*Instructions to follow*: Two lines mark the range in the entries below: the one holding "Click the gold" and the one holding "is (1008, 1198).". Set down those two and all lines between them, exactly.

[Stored data]
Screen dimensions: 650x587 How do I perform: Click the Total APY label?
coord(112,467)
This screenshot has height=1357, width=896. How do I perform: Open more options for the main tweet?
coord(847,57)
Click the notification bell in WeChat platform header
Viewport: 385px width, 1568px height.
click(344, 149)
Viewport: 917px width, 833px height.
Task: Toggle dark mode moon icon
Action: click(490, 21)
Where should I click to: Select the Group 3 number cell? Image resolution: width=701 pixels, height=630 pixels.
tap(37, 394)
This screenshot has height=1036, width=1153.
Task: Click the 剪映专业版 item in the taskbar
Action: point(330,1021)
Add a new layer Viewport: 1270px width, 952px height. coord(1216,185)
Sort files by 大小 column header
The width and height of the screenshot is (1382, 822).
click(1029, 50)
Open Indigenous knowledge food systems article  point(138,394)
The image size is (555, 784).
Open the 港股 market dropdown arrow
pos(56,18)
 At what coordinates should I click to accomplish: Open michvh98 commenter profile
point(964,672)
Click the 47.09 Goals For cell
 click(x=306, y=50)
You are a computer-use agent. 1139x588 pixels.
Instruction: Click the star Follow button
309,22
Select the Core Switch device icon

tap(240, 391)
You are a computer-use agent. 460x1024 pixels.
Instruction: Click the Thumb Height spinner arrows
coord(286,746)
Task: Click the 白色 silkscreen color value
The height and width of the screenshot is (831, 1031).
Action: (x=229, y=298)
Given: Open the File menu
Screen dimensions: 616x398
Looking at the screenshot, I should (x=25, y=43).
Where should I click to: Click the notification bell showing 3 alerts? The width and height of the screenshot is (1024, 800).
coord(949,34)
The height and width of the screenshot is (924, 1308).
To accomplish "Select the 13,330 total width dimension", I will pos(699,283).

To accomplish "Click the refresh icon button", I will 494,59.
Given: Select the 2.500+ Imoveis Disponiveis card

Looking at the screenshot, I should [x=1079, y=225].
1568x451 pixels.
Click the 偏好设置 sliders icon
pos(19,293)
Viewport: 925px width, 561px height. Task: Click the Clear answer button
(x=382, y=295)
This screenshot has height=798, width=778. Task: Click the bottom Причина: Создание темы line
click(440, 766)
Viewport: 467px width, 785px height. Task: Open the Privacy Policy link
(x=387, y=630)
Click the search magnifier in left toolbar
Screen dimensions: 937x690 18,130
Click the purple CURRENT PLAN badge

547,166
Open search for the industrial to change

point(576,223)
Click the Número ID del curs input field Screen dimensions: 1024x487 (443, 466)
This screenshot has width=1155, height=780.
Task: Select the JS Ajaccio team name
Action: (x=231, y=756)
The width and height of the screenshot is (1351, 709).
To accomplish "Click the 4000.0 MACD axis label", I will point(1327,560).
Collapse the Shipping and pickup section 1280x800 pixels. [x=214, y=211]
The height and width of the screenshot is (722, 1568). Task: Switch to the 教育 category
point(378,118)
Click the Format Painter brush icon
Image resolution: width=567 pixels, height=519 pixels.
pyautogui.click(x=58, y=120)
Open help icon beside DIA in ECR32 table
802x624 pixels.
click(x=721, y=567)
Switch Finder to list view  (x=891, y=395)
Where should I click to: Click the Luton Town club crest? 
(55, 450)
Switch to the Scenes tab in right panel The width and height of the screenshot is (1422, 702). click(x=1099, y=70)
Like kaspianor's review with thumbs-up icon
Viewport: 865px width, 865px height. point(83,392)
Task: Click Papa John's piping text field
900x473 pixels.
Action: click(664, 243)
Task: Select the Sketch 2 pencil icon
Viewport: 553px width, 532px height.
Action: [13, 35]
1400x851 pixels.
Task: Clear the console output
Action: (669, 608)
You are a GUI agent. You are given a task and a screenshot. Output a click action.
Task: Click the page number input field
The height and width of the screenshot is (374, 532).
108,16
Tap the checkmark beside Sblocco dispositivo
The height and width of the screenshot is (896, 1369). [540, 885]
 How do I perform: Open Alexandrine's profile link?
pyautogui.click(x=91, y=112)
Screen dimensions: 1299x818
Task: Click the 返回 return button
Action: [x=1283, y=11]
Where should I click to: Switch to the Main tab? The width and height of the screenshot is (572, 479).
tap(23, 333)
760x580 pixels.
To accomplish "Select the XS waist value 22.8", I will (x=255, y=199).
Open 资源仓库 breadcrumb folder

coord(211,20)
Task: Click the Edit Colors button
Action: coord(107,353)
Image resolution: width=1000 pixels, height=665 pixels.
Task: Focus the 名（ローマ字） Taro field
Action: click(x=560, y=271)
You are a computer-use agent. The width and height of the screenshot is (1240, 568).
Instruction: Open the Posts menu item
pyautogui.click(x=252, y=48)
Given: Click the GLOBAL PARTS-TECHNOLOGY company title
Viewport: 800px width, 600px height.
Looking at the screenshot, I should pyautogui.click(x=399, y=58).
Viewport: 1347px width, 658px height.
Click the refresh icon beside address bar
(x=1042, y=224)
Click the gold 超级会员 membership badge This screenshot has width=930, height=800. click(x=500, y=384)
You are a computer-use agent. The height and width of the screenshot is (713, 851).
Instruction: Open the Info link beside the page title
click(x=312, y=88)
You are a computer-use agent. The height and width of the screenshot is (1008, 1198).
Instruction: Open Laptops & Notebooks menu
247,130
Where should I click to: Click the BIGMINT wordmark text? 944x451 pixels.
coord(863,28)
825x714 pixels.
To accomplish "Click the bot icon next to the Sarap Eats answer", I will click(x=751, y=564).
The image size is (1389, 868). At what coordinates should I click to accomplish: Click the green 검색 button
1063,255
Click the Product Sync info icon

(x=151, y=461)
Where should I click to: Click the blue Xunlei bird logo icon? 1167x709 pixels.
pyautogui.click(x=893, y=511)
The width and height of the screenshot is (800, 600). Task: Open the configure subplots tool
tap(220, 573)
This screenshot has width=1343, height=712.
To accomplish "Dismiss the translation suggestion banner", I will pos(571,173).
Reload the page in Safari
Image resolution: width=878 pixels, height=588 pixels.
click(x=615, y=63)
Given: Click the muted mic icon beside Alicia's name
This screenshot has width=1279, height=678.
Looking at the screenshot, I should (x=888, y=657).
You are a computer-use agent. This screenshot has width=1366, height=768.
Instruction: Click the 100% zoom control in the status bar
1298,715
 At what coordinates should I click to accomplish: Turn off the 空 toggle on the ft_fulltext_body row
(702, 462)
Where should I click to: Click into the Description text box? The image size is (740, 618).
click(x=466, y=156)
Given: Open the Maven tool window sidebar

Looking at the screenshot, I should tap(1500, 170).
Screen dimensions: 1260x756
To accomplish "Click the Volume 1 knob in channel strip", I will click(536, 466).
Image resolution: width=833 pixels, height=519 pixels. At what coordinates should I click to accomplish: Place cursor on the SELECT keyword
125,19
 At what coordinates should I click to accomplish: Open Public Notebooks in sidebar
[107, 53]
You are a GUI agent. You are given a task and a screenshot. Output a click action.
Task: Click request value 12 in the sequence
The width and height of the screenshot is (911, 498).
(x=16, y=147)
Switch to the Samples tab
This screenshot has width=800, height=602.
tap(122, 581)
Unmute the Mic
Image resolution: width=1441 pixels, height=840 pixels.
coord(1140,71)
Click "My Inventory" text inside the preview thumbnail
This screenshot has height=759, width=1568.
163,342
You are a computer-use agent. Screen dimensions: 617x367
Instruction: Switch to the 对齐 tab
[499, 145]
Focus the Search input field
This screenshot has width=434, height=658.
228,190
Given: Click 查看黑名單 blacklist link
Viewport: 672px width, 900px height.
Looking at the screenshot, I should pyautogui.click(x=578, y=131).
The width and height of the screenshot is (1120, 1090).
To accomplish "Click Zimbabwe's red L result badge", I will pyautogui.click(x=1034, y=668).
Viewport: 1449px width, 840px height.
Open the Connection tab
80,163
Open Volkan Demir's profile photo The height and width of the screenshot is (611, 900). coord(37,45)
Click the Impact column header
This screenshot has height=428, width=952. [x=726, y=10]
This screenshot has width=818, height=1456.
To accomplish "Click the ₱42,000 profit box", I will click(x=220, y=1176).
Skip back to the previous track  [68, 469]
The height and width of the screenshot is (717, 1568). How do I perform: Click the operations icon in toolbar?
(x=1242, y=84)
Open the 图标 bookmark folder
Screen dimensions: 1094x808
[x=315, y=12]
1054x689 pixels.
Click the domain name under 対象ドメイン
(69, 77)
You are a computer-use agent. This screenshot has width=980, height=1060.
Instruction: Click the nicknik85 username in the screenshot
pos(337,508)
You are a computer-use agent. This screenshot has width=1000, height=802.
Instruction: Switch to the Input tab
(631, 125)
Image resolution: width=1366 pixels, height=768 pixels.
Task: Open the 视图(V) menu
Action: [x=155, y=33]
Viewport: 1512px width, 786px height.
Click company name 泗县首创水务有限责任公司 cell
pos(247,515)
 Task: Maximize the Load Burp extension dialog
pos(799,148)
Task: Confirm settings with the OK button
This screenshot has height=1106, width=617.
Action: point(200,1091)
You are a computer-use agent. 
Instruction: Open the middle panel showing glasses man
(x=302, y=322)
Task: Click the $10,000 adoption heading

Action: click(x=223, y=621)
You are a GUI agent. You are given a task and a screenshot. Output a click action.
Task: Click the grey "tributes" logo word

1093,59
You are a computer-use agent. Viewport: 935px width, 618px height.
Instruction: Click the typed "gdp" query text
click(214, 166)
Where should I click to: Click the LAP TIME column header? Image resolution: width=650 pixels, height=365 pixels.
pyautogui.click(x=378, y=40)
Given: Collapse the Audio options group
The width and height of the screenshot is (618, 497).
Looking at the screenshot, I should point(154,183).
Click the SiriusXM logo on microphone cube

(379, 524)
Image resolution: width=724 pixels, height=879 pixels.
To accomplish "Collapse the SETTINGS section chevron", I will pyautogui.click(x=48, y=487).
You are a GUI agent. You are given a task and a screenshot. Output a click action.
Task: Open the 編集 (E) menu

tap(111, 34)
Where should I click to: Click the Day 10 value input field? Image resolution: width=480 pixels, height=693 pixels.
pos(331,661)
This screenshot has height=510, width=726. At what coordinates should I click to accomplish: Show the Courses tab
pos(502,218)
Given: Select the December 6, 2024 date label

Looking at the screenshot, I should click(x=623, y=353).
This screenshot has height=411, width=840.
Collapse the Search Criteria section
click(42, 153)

*Response area*:
Click the gold 超级会员 membership badge This screenshot has width=930, height=800. click(x=500, y=384)
You are a computer-use agent. The height and width of the screenshot is (713, 851).
Instruction: Open the Info link beside the page title
click(x=312, y=88)
You are a computer-use agent. The height and width of the screenshot is (1008, 1198).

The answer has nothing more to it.